Punkillonis - Eclissi


Il punk nella musica italiana non è scontato, per questo piace ascoltare un gruppo come i Punkillonis ed il loro “Eclissi”, un disco di contenuti, con testi che raccontano l'attualità con l'ironia tagliente degli Skiantos e con la vocalità alla CCCP, mentre a contorno un punk e la sua origine, il garage, che si rifà per forza di cose al made in USA, dal sound quindi un po' datato da loro voluto ma che convince meno nel contesto. L'aspetto che ci piace qui sottolineare però e che desta tutto l’interesse per questa band sarda, è l'utilizzo grezzo degli strumenti, che lascia a casa l'elettronica che altrimenti in un disco del genere cozzerebbe. I Punkillonis sono un gruppo intelligente, da ascoltare più volte perché non bisogna essere prevenuti della serie “Il punk è morto” (come peraltro ironicamente cantano loro), anzi i Punkillonis dovrebbero approfondire il discorso per intenderci, ma soprattutto vanno ascoltati con attenzione i testi, scritti in gran parte da Casu, belli perchè nudi e crudi, che non ci girano intorno, talvolta lasciano allibiti ma per la loro schiettezza e la maniera arguta in cui vengono composti, esaltanti. La band è formata da: Alessio “Il Maestro” Casu (voce), Igor “Stravy Paz” Lampis (chitarra e voce), Gianni “Robot” Palmas (batteria), Marcello “Matango” Peddis (basso e chitarra) ed i misteriosi Alberto “Il Boia” Pala (falce e cartelli) ed il Pazuzu (contaminatore di anime). In alcuni brani c’è anche il bassista Fabio “Goblin” Perria. E' punk ragazzi, semplice e puro, ma c’è tanto da dire.

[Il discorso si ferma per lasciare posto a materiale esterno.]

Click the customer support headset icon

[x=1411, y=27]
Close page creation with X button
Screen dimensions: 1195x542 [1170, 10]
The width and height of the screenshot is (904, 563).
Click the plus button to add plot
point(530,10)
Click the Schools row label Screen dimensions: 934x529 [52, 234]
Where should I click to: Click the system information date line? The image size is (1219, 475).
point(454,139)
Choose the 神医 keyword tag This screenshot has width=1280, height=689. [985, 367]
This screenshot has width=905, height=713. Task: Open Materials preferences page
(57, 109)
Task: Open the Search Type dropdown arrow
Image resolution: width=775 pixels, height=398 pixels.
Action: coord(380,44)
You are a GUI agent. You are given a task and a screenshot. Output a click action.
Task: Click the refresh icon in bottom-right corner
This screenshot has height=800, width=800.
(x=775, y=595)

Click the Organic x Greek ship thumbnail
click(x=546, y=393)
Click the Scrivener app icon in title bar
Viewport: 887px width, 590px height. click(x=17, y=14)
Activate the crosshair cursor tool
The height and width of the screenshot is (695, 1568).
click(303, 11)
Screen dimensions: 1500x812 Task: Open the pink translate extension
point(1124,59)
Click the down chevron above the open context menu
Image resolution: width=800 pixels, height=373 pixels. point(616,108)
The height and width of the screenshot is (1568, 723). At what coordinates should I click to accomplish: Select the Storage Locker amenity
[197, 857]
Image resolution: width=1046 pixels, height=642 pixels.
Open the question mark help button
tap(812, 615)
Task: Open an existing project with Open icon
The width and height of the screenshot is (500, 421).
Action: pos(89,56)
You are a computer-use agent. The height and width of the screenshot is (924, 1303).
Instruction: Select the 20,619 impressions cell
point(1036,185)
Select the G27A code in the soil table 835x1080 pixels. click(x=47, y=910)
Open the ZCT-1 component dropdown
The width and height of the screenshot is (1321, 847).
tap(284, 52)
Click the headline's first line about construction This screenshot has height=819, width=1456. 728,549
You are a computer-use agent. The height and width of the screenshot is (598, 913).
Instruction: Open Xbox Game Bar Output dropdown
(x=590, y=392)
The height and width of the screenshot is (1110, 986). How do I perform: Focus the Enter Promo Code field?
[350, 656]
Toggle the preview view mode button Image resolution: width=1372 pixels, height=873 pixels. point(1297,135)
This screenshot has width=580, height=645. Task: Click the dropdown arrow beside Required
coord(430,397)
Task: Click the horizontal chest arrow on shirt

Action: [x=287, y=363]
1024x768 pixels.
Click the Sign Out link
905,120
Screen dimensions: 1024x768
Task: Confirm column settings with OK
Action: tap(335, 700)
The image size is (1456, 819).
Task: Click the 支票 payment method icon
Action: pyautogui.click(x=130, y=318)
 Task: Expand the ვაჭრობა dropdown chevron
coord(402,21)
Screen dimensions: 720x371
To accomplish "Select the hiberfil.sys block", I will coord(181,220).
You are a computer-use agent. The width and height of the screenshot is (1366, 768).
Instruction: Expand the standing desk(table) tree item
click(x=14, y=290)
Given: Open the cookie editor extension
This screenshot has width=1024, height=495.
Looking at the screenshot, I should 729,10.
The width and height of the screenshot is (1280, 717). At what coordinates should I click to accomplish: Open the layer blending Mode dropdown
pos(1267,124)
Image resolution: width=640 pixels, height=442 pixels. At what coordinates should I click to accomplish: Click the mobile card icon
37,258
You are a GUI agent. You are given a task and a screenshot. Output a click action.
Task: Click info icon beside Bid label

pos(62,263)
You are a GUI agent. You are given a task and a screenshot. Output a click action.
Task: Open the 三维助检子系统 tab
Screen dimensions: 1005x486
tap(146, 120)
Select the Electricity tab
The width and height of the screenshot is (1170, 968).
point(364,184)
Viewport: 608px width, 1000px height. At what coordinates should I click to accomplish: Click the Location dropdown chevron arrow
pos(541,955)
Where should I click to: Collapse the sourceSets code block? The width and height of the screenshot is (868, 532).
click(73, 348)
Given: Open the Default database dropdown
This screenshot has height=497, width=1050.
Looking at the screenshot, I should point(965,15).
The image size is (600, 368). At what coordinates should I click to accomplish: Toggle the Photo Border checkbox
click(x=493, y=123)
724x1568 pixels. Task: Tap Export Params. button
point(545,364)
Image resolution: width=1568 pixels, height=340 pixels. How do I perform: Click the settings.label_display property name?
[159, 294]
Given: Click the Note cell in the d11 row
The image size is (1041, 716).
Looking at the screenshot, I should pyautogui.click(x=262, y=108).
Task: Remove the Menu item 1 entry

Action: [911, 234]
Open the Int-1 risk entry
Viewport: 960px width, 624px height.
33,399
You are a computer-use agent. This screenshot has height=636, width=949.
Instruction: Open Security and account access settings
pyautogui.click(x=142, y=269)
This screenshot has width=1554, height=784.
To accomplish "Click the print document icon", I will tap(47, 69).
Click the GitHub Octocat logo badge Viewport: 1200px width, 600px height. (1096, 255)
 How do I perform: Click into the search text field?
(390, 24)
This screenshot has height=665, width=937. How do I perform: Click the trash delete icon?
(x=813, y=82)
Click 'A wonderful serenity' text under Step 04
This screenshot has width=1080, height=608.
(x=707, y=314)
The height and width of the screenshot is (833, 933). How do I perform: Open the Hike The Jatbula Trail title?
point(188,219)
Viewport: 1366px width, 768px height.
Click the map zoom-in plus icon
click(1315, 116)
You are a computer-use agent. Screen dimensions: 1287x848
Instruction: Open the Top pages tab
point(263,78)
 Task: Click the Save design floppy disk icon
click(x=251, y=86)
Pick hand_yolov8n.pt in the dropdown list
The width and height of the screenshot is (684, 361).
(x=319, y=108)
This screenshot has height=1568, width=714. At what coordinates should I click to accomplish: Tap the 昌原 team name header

Pazuzu: Una sorta di “guardate di cosa si parla”, un mix di chitarre sparate ed urla…

“Marmo”: minimal e funereo, anzi tombale, risente della cultura garage: “Voglio di marmo di qualità”, con riff ipnotici e macabri, i Punkillonis scelgono una vocalità spesso distaccata e stanca in antitesi con le origini del punk, power chords a non finire per un finale molto nirvaniano.

“Progetto droga”: non un inno per carità ma un bisogno assoluto di dipendenza, tutti abbiamo bisogno di legarci a qualcosa fondamentalmente per non pensare, la società è troppo frenetica, i problemi ci sfiniscono: “Chiedo una sostanza, voglio una divergenza sociale, apparentemente distorta o complicata, talvolta distante, più spesso banale”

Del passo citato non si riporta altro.